EXERCISE TASK 1: Copy out the mailing list message about PostgreSQL index usage in full, keeping every word and line unchanged.
EXERCISE TASK 2: In the rows, rewrite the lines from the one containing "You are a computer-use agent. 1024x768" to the one containing "Looking at the screenshot, I should coord(1048,578).", changing "chevron" to "arrow" and leaving everything else the same. Give only those lines.

On Wed, Feb 8, 2012 at 20:22, Ofer Israeli <oferi(at)checkpoint(dot)com> wrote:

> Andy Colson wrote:
> > Oh, I knew I'd seen index usage stats someplace.
> >
> > give this a run:
> >
> > select * from pg_stat_user_indexes where relname = 'SuperBigTable';
> >
> > http://www.postgresql.org/docs/current/static/monitoring-stats.html
> >
> > -Andy
> >
> > Scanned by Check Point Total Security Gateway.
>
>
> Thanks. We have begun analyzing the indexes and indeed found many are
> pretty useless and will be removed.
>

A quick word of warning: not all indexes are used for querying, some are
used for maintaining constraints and foreign keys. These show up as
"useless" in the above query.

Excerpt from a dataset
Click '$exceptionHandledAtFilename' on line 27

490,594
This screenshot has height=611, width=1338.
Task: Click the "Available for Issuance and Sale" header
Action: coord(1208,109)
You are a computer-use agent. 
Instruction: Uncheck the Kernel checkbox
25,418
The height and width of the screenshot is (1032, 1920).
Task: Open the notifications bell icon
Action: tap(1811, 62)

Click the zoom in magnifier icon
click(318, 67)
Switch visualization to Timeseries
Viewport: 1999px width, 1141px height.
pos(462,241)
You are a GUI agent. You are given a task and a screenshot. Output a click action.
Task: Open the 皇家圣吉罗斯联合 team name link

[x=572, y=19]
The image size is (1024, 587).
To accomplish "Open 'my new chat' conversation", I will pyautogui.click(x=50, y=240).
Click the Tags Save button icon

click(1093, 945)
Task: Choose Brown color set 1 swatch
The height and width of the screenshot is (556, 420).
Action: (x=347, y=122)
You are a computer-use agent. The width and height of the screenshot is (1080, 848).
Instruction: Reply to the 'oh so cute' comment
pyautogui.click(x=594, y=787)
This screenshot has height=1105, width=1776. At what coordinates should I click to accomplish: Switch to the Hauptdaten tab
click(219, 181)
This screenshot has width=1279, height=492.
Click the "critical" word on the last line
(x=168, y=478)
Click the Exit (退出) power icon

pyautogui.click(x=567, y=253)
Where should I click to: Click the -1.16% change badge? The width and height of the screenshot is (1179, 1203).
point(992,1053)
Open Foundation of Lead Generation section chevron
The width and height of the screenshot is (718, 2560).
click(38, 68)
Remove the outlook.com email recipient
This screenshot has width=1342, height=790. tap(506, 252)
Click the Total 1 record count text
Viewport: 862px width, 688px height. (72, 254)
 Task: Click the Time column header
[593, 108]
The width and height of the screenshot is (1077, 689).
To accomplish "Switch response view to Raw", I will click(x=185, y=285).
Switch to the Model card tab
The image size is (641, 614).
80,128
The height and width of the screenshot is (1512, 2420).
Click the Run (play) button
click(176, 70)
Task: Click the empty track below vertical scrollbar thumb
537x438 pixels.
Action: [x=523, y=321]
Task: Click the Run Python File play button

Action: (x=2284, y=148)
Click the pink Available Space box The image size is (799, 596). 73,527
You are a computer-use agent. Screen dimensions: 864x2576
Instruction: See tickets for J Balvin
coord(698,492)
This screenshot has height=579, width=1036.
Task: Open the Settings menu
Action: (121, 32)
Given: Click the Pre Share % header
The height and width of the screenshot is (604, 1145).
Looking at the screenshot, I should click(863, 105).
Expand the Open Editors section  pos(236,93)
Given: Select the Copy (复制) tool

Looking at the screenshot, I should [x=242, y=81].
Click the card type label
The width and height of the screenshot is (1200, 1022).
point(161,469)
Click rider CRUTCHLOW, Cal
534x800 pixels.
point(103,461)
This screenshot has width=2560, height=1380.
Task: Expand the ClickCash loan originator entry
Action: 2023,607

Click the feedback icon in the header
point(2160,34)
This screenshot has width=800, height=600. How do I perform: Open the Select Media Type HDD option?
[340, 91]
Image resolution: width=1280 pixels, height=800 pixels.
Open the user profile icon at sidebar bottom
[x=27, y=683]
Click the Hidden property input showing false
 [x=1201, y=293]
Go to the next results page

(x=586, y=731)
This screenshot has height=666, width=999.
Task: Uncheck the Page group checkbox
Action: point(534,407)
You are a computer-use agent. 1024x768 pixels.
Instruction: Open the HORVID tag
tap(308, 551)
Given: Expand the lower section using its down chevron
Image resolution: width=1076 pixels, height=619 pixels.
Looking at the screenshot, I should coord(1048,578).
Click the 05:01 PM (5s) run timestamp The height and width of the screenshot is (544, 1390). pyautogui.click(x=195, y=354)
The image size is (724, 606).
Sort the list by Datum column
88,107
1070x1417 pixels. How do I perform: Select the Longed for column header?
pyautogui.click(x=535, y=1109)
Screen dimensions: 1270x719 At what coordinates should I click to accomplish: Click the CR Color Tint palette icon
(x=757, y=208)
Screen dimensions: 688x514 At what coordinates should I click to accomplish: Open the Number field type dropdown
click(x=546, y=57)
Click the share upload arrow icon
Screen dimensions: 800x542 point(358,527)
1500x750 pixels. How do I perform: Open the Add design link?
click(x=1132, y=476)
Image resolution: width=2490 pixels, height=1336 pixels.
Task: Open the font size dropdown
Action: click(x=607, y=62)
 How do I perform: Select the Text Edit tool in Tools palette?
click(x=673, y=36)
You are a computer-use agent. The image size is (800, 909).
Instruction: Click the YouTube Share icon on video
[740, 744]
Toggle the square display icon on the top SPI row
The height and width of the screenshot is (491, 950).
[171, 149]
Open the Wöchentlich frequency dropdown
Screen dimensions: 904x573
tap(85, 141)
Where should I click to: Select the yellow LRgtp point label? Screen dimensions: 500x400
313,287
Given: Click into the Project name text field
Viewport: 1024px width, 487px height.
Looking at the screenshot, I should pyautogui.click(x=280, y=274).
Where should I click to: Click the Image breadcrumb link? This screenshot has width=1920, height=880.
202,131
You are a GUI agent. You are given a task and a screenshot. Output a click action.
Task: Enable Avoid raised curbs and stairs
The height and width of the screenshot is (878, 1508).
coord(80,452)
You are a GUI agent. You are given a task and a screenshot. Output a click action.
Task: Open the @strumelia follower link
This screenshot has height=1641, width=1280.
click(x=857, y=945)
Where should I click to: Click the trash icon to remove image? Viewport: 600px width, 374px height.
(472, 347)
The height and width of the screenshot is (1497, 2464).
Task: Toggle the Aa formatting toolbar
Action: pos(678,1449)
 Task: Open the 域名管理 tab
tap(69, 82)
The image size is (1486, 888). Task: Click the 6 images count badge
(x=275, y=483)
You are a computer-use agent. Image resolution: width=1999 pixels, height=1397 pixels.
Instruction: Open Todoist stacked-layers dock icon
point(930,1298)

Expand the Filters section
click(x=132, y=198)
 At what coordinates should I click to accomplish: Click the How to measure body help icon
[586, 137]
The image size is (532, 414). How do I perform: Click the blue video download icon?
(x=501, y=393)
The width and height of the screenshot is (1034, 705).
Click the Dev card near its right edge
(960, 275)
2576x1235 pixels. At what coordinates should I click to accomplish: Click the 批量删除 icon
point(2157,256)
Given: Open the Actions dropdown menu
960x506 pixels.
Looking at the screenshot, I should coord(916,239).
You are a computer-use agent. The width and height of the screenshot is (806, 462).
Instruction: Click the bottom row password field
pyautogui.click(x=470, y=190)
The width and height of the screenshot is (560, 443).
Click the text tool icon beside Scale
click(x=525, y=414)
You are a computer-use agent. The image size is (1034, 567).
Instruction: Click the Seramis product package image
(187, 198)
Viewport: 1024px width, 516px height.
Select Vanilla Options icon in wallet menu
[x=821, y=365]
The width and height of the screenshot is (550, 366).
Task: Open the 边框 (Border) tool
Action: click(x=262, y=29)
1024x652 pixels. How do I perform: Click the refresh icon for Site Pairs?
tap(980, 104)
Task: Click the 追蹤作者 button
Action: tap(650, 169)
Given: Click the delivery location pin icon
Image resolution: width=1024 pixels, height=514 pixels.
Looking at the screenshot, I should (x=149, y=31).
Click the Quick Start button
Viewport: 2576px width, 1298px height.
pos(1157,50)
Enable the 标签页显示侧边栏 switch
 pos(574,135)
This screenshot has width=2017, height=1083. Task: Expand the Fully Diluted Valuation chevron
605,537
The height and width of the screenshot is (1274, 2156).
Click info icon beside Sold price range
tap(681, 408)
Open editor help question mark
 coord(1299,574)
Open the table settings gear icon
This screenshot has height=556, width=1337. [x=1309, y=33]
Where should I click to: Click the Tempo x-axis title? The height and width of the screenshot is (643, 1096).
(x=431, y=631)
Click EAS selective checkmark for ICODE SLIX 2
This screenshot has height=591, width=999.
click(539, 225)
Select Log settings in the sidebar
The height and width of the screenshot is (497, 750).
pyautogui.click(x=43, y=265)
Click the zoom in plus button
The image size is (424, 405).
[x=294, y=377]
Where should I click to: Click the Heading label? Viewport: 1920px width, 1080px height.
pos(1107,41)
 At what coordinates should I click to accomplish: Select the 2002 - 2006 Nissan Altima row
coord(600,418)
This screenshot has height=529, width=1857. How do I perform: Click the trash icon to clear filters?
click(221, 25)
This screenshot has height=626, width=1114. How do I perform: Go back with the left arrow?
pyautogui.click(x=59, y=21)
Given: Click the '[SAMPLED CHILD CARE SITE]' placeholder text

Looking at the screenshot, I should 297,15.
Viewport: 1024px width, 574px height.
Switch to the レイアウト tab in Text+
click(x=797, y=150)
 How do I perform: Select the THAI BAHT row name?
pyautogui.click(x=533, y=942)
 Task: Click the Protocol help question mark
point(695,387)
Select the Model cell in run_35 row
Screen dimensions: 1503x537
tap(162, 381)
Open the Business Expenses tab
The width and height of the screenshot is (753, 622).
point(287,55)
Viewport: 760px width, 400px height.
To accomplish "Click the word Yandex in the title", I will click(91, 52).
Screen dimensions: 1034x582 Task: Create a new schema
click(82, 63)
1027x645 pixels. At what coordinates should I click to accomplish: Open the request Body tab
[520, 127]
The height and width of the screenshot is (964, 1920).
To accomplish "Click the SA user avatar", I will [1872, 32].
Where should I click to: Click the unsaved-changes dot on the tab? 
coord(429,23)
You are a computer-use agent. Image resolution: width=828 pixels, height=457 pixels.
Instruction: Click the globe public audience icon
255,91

COMPLETE ANSWER 1:
On Wed, Feb 8, 2012 at 20:22, Ofer Israeli <oferi(at)checkpoint(dot)com> wrote:

> Andy Colson wrote:
> > Oh, I knew I'd seen index usage stats someplace.
> >
> > give this a run:
> >
> > select * from pg_stat_user_indexes where relname = 'SuperBigTable';
> >
> > http://www.postgresql.org/docs/current/static/monitoring-stats.html
> >
> > -Andy
> >
> > Scanned by Check Point Total Security Gateway.
>
>
> Thanks. We have begun analyzing the indexes and indeed found many are
> pretty useless and will be removed.
>

A quick word of warning: not all indexes are used for querying, some are
used for maintaining constraints and foreign keys. These show up as
"useless" in the above query.

COMPLETE ANSWER 2:
You are a computer-use agent. 1024x768 pixels.
Instruction: Open the HORVID tag
tap(308, 551)
Given: Expand the lower section using its down arrow
Image resolution: width=1076 pixels, height=619 pixels.
Looking at the screenshot, I should coord(1048,578).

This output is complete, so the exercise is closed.